Article 13 of the ILO Convention No. 95 on the Protection of Wages (adopted in Geneva on July 1, 1979) prohibits the payment of wages in taverns or other similar establishments, and, if necessary to prevent abuses, in retail stores and places entertainment, except in cases where wages are paid to persons working in such establishments.

4. A collective agreement or employment contract may provide for the transfer of wages to a bank account specified by the employee. An application to transfer wages to a bank account can be made by an employee at any time after concluding an employment contract. The terms of the transfer are determined in the collective agreement or employment contract. As a rule, the costs of the transfer are borne by the employer.

5. If wages are paid in non-monetary form, the place and timing of its payment are specifically established in the collective agreement or in the employment contract. In this case, the restrictions established by the said ILO Convention also apply.

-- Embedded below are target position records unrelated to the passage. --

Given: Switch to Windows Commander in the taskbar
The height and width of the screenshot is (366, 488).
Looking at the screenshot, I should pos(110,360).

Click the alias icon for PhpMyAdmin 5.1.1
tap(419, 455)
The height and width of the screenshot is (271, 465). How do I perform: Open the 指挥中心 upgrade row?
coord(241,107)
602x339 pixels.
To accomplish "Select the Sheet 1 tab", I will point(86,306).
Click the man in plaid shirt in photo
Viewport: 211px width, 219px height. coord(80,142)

Along with this, the collective agreement or employment contract must establish the procedure for such payments (for example, delivery of relevant goods to the employee’s home, provision of transport, or pickup).

6. As a general rule, wages are paid directly to the employee. A different procedure may be provided for in the employment contract. In addition, the employee can entrust the receipt of his wages to another person by proxy (for example, in connection with a long business trip or for other reasons).

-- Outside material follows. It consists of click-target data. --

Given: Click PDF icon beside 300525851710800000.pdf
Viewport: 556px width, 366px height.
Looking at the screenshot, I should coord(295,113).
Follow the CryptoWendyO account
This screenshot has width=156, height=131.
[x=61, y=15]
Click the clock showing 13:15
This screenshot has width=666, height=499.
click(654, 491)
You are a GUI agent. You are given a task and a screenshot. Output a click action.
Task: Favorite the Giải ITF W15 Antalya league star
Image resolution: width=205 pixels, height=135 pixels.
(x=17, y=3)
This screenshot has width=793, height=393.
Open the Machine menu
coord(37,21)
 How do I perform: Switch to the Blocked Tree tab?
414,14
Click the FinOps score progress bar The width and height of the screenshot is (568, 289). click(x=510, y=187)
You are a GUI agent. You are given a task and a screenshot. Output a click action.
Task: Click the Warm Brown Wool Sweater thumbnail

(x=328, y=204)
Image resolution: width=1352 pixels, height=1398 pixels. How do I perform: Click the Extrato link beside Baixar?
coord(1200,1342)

7. Civil Code in Art. 30 establishes that if a citizen abuses alcoholic beverages or drugs or is addicted to gambling and thereby puts his family in a difficult financial situation, the court may recognize him as having limited legal capacity. Face, recognized by the court limited legal capacity, cannot independently receive wages and dispose of them without the consent of the trustee appointed to him. In this case, the salary is issued to the trustee on the basis of his trustee certificate or to the employee on the basis of the written consent of the trustee.

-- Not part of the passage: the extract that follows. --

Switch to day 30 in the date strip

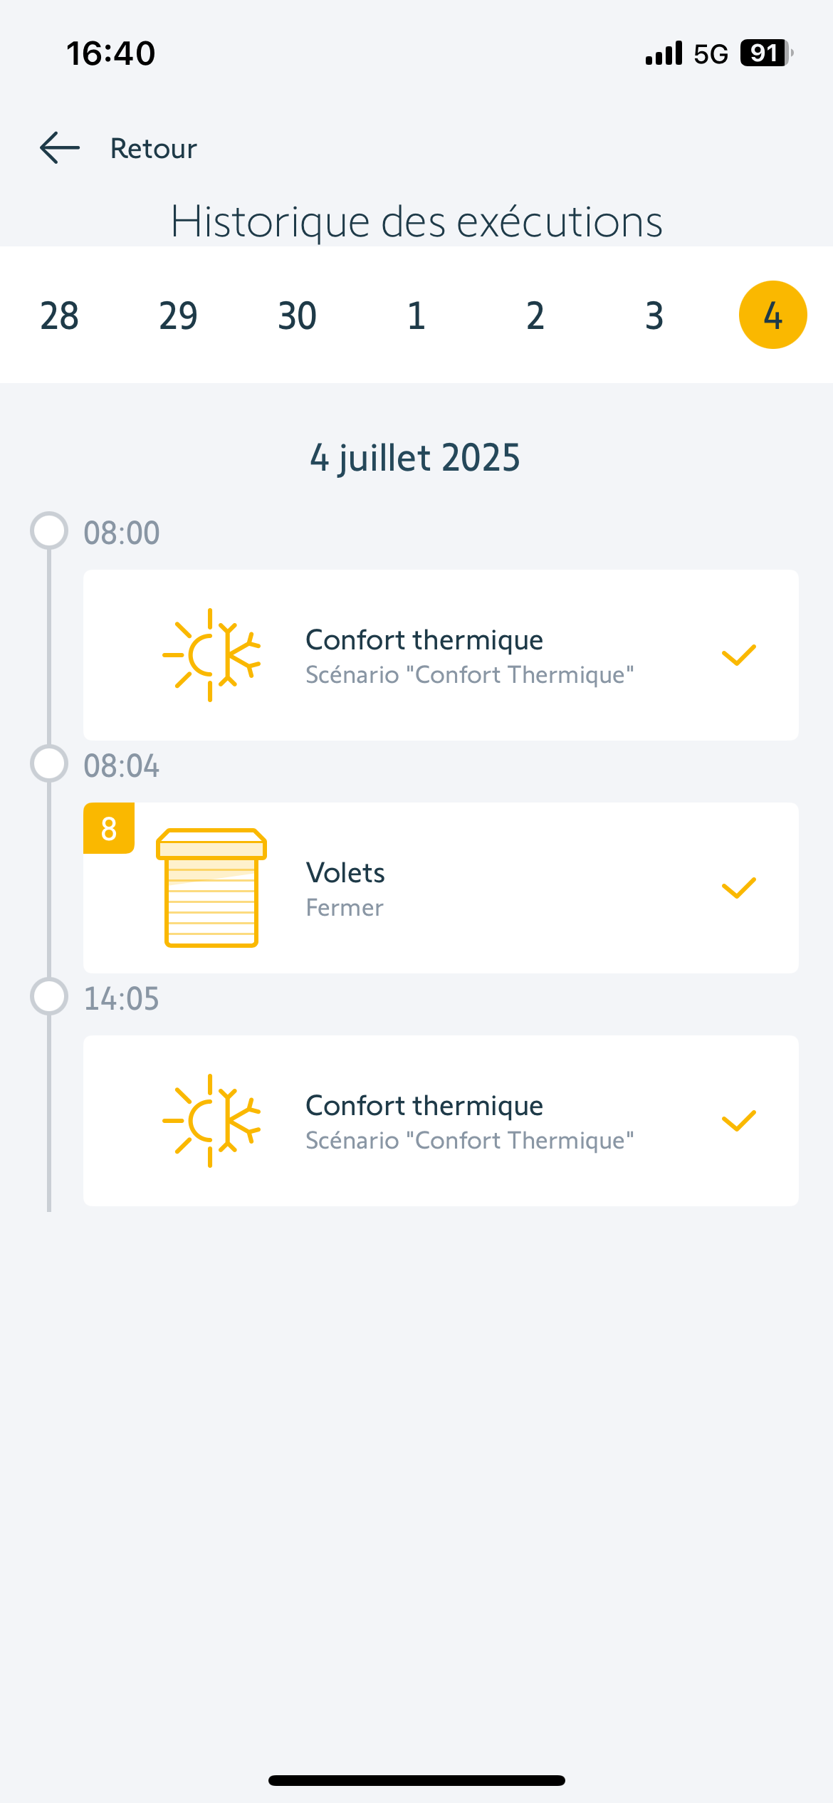[297, 315]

8. Salaries must be paid at least every half month. Establishment in collective agreements or local regulations other deadlines (for example, once a month) violates this legal requirement.

The legislation considers the payment of wages for the first half of the month not as an advance, but as payment for the past period, therefore its size should be determined by general rules, i.e. depending on the amount of time worked in the first half of the month, and cannot be less than the amount calculated based on the tariff rate, salary and time worked in the first half of the month (see also decision of the Supreme Court of the Russian Federation dated November 19, 2007 N GKPI07-961).

9. The date of payment of wages is established in the internal labor regulations, in the collective agreement or in the employment contract. Arbitrary setting of this date by the employer is unlawful. At the same time, the internal regulations, collective agreement and employment contract may also establish a different frequency of payment of wages - more often than twice a month, but also on the dates specified by these acts.

If the day of payment of wages coincides with a weekend or non-working holiday, then the payment must be made the day before.

If the payday coincides with the second day off in a five-day work week (for example, Sunday), wages must be paid on the eve of the first day off (Friday).

If the day of payment of wages coincides with a non-working holiday following a day off (weekends), wages must be paid on the eve of the day off (weekends).